He also said the family do not oppose the use of solar panels, but they should not be installed on “top-grade agricultural land”.

Mrs Sturdy added: “It’s beautiful here, we are producing food and we are feeding people.

“Yes there is the green debate, but put it (the solar farm) on low-grade land, put it on a brownfield site or put it on some Amazon warehouse rooftops.

“In addition, it is such a terrible waste to take such good quality farmland out of production. It’s producing good-quality British food and providing habitat for everything from barn owls to deers, hares, skylarks.”

She added: “Leaving is not an option, we’re not thinking of leaving. This is our home, it’s everything. You don’t just walk away.”

A Harmony Energy spokesman said the site has been earmarked for a solar farm because it is close to grid sub stations in Old Malton and could run without subsidies.

“Without this proximity, the economics do not work,” he said.

“Ryedale District Council declared a Climate Emergency in 2019, setting a target to achieve net zero emissions across Ryedale by 2050 and we all have a duty to help combat climate change.
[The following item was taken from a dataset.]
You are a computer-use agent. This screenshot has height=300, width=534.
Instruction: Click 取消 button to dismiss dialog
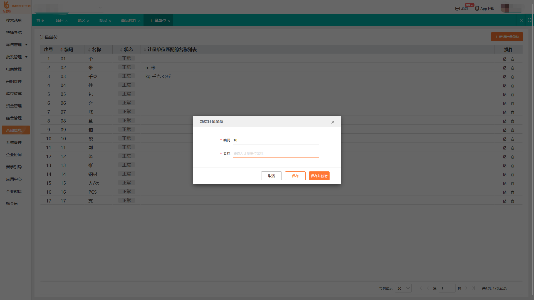click(x=271, y=176)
This project would be a key contributor towards achieving that target, supporting the provision of clean, renewable energy in Ryedale.
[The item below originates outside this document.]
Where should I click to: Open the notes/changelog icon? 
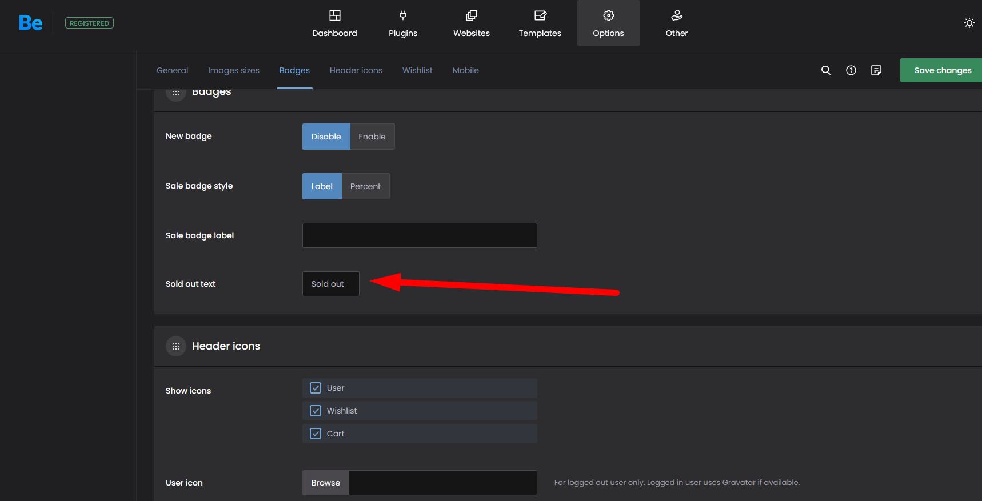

“Harmony is firmly committed to enhancing the biodiversity of land on which we develop. Once the solar panels are installed the soil will remain untouched for 40 years.”

The Fitzwilliam Trust Corporation has been approached for a comment.
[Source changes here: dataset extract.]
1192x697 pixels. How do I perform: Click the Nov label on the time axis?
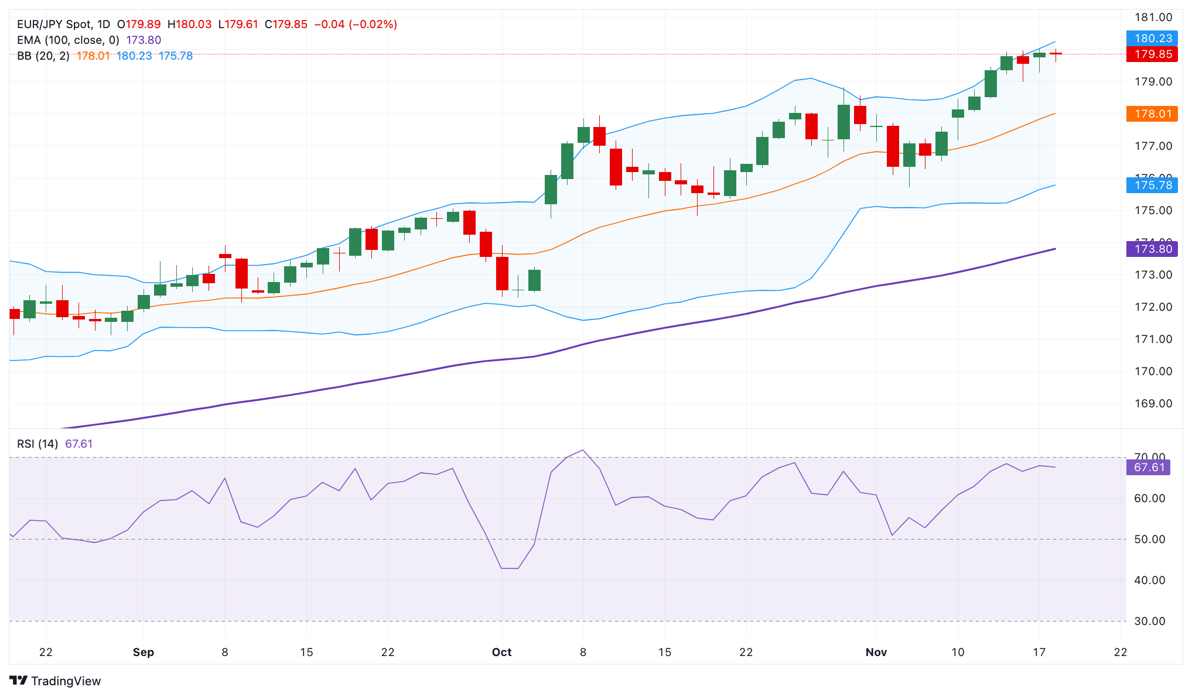(x=876, y=652)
Rob Hicks, of Ryedale National Farmers Union, said building a solar farm on this site in North Yorkshire would result in the loss of “prime farmland”.

“Recent events have highlighted the importance of food security and British farmers have been proud to have kept the UK supplied with food during these difficult times,” said Mr Hicks.

“We are very concerned about this proposal which takes a huge chunk of prime Ryedale farmland out of production. Mr and Mrs Sturdy grow award-winning crops and this loss of arable land will remove around 1,000 tonnes of grain from the food supply chain.”